Following this take a look at, Sam (Meller, not Parr) reached out to the podcast and YouTube groups to assemble their most profitable content material to show into clips that matched this viewers’s vibe. The numbers didn’t drop.
“One among them obtained over 1,000,000 views alone, in comparison with the 400 we had been getting prior.”
Right here’s what Sam says it’s best to take away:
1. Don’t assume your model has the identical viewers on each channel.
Which stands to purpose, proper? How usually do you like an organization a lot that you simply’ll observe them on Instagram and LinkedIn?
And, even in case you did, would you need to watch the identical video twice?
2. Audiences need to see human beings, not manufacturers.
Sam attributes a big a part of the success to exhibiting off the individuals behind the content material.
“It’s actually vital to us that we’re exhibiting our expertise, our individuals, as a result of I strongly imagine that folks need to observe individuals. They don’t need to observe a model. They need to see persona.”
And this begins as early as your thumbnails.
“In just about all instances, the most effective performing movies begin off with somebody’s face. Even when it’s for 2 seconds, you see an individual, and so they hook you.”
“I nonetheless want slightly extra information earlier than I say that’s 100% the rationale. However I’ve been doing this for lengthy sufficient that my spidey senses are tingling.”

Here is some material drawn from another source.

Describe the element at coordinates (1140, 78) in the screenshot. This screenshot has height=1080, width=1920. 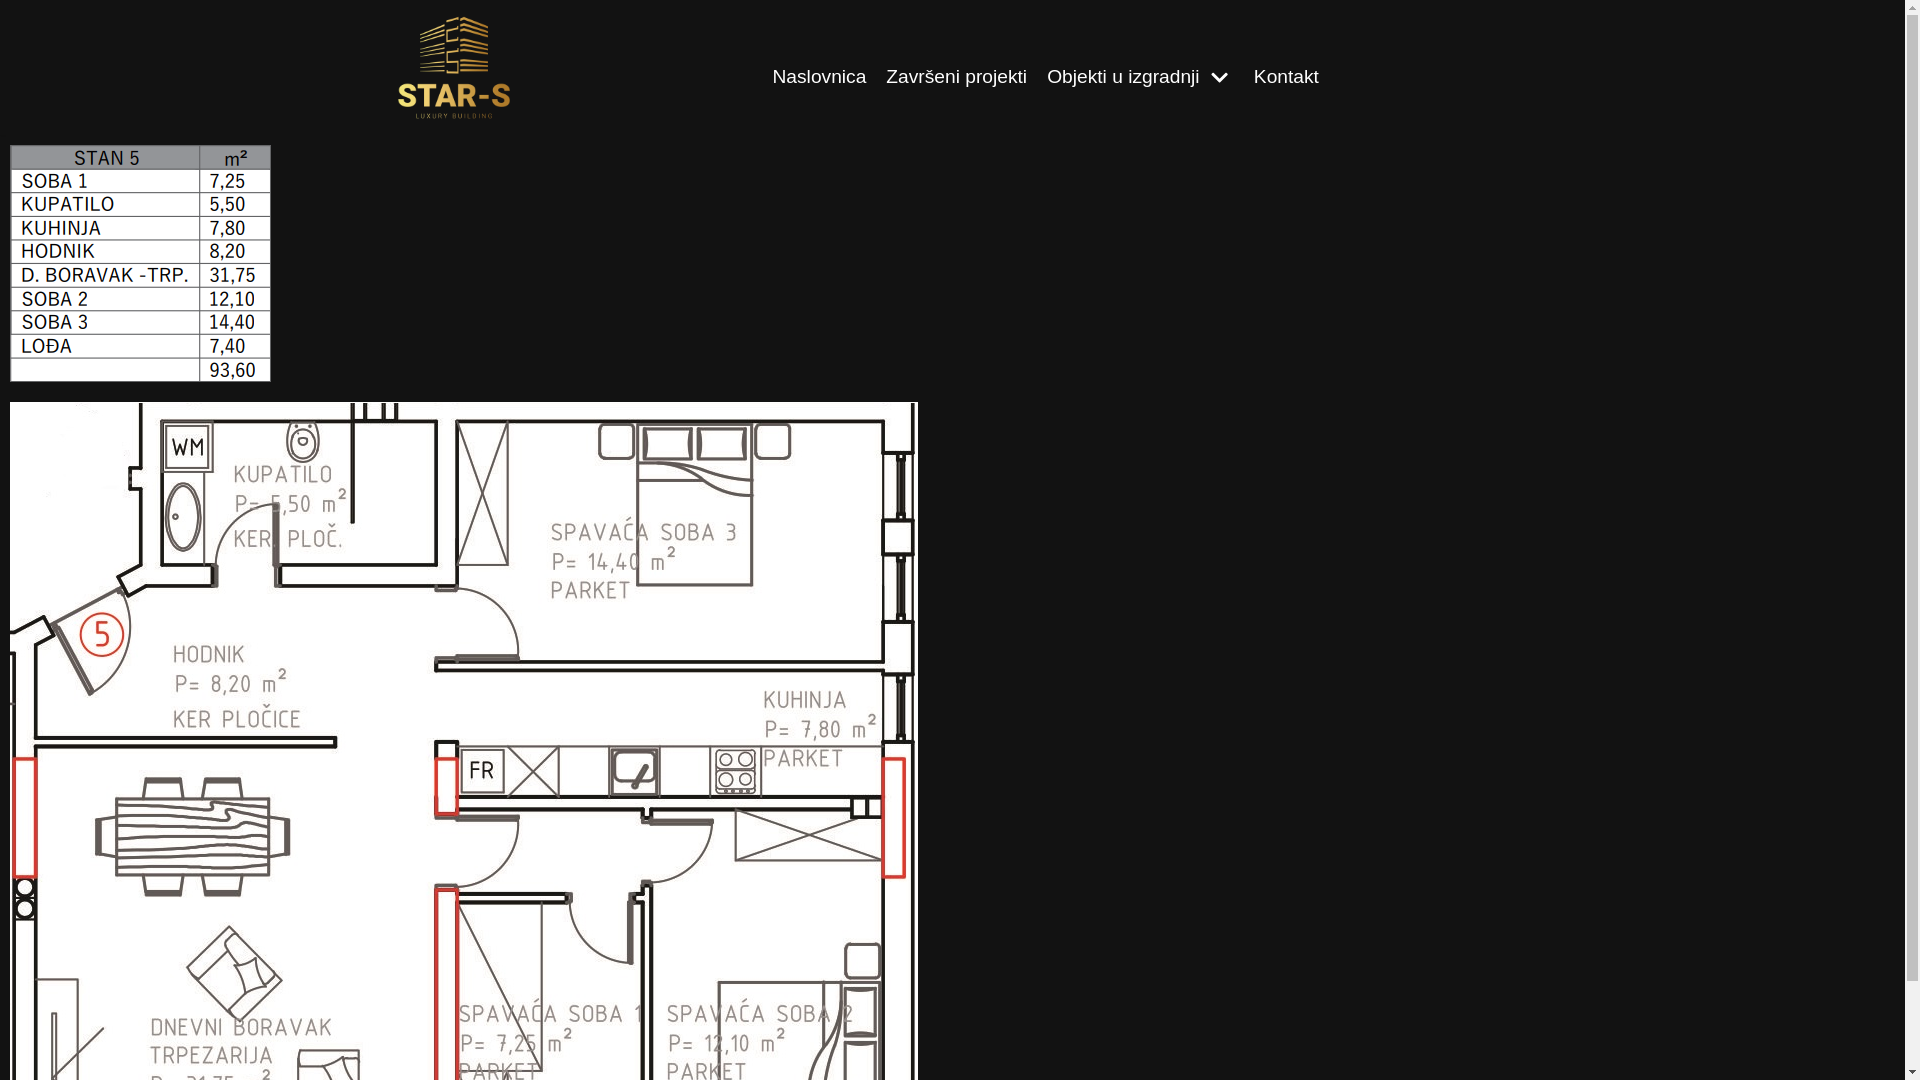
I see `Objekti u izgradnji` at that location.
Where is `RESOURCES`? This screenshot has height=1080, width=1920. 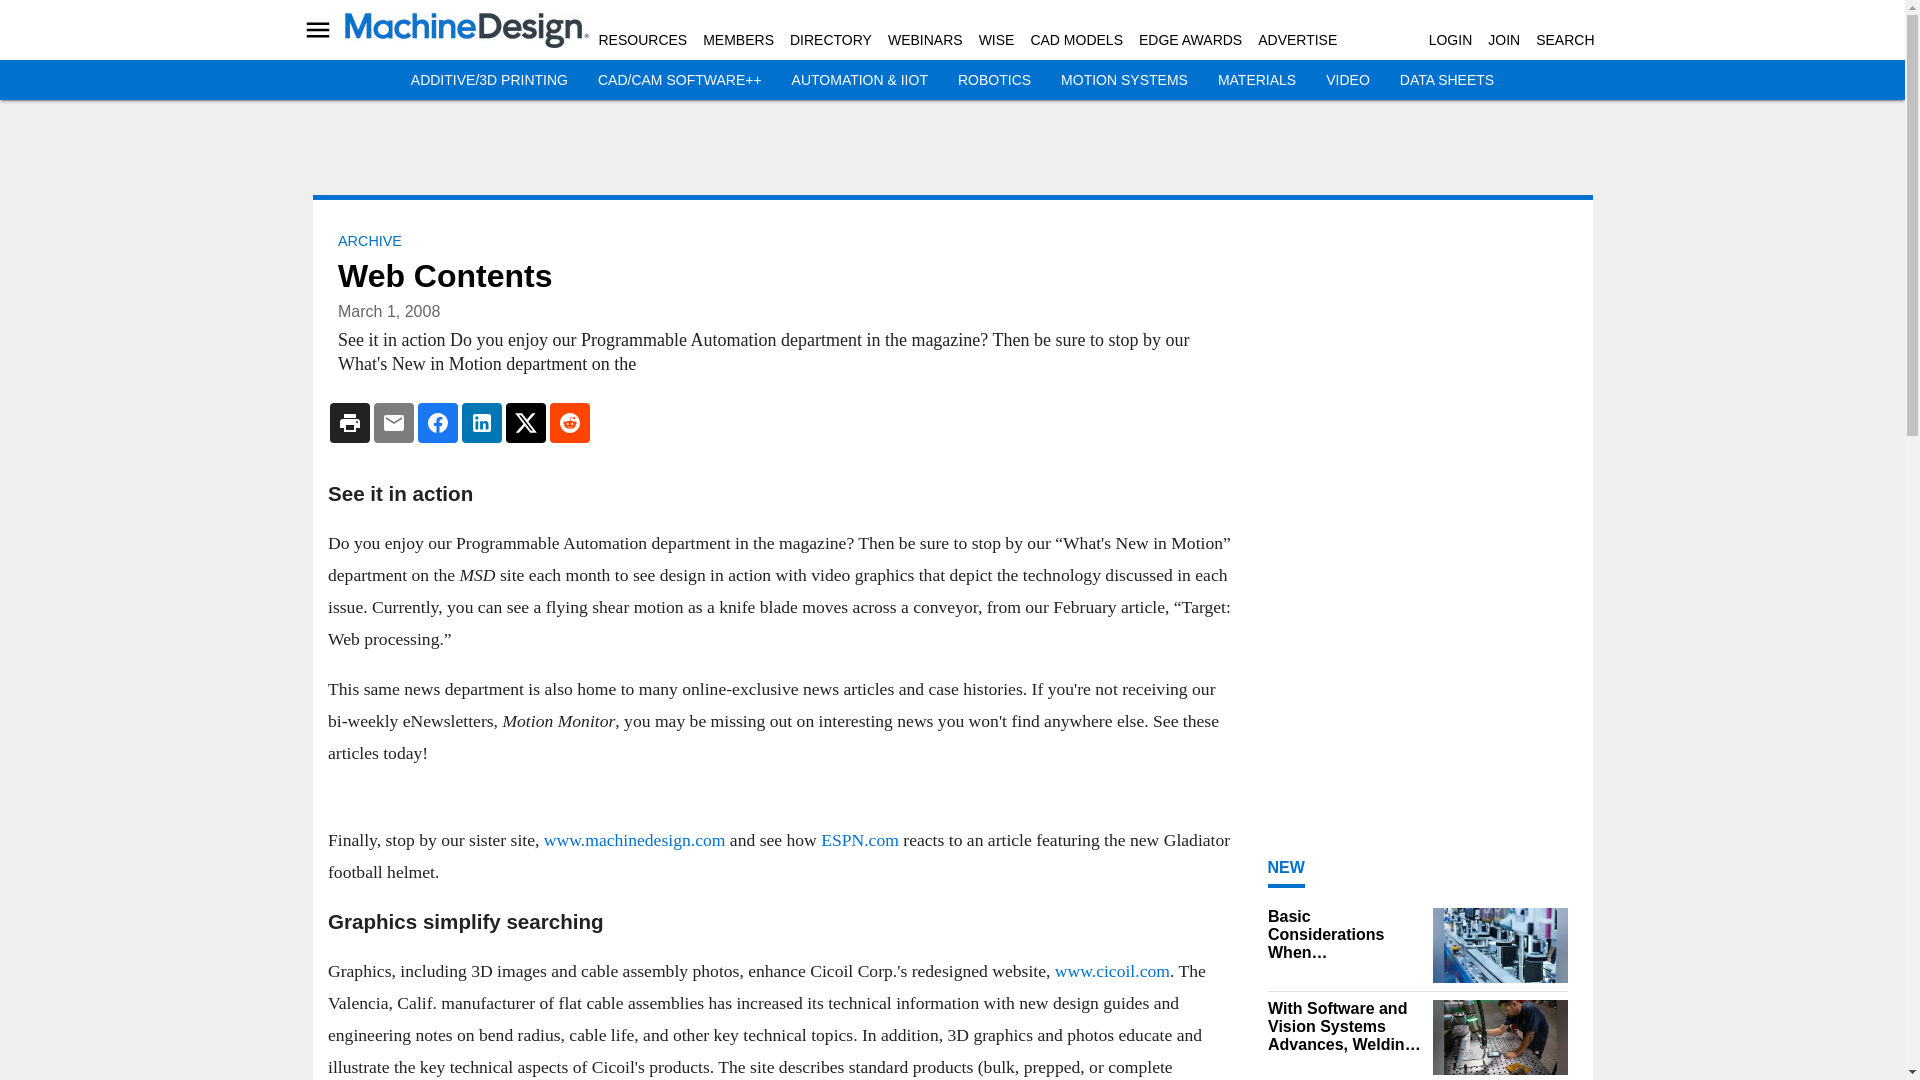 RESOURCES is located at coordinates (642, 40).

3. Generally you simply gotta go together with your intestine.
If Sam had blindly adopted the information, she may need de-prioritized LinkedIn or deserted it fully. And The Hustle would have misplaced out on thousands and thousands of views and untold model fairness.
“I respect the information. I take advantage of the information. I believe it’s a unbelievable device, however I would be the first individual to let you know that I don’t dwell and die by the information.”
As a substitute, consider your information as a guidepost as a substitute of the end-all-be-all of your technique.
When requested for the ethical of the story, Sam sums it up: “It’s actually vital that you simply’re trusting your self and making an attempt out new issues. Not pondering ‘Oh, this labored for us six months in the past.’ The web strikes too quick to remain in a single lane.”